Michael Servetus was condemned for interpreting the dogma of the Trinity in a way opposed to the interpretation of such dogma by the official church since the Council of Nicaea, and for opposing infants’ baptism. His medical practice and his scientific research are unrelated to his death sentence.

3. Michael Servetus was not put on trial in Paris for combining medicine and astrology. The influence of the stars in the human body had been recognized even by the Scholastic theologians. Michael Servetus was accused of practicing judiciary astrology, i.e. astrology aimed at foretelling. Practicing judiciary astrology was a criminal offence punished with death, since it was considered that such practice hindered human beings’ free will.

4. Michael Servetus was neither an atheist nor a pantheist. Nobody that it has at least read the front page of his theological books can have the slightest doubt that Servetus was a fervent Christian, who combined in a extraordinary manner the textual review, the philosophical lucubration and the mystical devotion for Christ. Therefore, Servetus believed deeply in Christ, like the Son of the eternal God.

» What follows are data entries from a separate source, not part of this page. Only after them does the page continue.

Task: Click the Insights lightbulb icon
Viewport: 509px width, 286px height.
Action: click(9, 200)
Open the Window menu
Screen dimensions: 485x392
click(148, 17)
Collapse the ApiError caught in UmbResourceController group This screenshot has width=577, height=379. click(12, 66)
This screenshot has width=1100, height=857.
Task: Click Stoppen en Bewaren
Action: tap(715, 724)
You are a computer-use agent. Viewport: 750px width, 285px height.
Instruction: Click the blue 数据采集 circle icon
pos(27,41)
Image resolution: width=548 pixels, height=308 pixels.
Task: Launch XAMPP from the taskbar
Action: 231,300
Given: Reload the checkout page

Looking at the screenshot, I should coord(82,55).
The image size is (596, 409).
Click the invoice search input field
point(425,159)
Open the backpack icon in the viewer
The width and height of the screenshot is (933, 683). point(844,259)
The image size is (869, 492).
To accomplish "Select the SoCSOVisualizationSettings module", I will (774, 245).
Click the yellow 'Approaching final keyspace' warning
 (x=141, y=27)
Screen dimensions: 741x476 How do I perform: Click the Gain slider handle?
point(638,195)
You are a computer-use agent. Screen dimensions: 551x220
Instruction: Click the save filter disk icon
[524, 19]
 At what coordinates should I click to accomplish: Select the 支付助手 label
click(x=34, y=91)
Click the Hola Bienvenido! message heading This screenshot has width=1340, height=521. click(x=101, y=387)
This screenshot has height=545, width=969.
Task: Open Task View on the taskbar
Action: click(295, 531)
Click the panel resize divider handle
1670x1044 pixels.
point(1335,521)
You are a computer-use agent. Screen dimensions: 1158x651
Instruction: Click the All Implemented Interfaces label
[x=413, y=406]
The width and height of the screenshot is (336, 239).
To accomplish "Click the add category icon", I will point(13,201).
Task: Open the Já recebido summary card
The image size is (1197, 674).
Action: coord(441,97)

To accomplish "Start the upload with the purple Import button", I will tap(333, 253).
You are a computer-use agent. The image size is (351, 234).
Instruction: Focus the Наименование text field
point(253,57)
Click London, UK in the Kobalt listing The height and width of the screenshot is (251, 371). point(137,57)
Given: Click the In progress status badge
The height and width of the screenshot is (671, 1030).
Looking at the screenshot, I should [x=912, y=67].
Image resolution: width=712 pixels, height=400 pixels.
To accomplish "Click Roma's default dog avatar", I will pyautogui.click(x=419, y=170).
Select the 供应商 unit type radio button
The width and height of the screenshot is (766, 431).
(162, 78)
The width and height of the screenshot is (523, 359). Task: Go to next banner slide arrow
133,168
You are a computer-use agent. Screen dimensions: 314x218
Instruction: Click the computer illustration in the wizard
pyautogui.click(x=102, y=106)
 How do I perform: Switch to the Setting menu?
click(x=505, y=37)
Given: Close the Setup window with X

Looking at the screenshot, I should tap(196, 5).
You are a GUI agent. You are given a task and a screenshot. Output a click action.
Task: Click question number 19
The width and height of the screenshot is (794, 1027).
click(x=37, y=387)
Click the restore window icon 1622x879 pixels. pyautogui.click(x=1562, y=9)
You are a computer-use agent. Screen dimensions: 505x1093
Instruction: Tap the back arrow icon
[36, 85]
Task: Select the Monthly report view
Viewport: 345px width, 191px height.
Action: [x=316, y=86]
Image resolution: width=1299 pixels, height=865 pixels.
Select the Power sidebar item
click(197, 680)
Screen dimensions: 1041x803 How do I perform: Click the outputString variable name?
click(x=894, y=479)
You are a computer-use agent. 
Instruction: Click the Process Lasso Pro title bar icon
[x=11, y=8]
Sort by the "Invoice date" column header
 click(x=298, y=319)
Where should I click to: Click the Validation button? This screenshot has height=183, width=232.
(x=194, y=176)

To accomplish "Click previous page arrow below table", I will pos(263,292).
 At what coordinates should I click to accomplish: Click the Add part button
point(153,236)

5. Servetus was not an Anabaptist in the political sense of this term, despite being against infants’ baptism. Although it maintained a very critical attitude towards the Roman hierarchy, and considered that the true restitution of Christianity required, from his point of view, the demolition of the ecclesiastical structures, which he judged impious, and the return to the original evangelical purity, he never intended to create a political movement against the political establishment of his time, as the more radical part of the Anabaptism movement did.

6. Servetus argued in favour of works as a way of salvation, which radically separated him from the postulates of the first generation of the Reformation.

7. Although Servetus did not found any church, it must not be overlook that his Antitrinitarian ideas influenced the creation of the Unitarian churches, initially in Poland and Transilvania, and later in England, the United States and other countries. Churches that today continue existing. Therefore, it is accurate to state that Servetus is the spiritual pioneer of the Unitarian Universalists. The Unitarians Universalists are very liberal in dogmatic questions and insist on the primacy of the ethical aspect of religion, charity and tolerance. As a tribute to Servetus, the First Unitary Church of Brooklyn (New York) has a stain glass window showing his image, along with other stain glass with other pioneers of the Unitarian faith.

8. Scholars and admirers of Servetus do not keep resentment to Calvin’s descendants. The Swiss Calvinists also accept dialogue about Servetus, overcoming old resentments. As a sign of reconciliation Dr Henri Babel, the Pastor at the Cathedral of Saint Peter in Geneva was invited to give a lecture at the Michael Servetus Institute already in 1980. Dr. Babel also attended the events organized by the Government of Aragon, the Michael Servetus Institute and other relevant cultural institutions in Zaragoza and Villanueva de Sijena in October 2003 to conmemorate the 450th anniversary of the death of Servetus.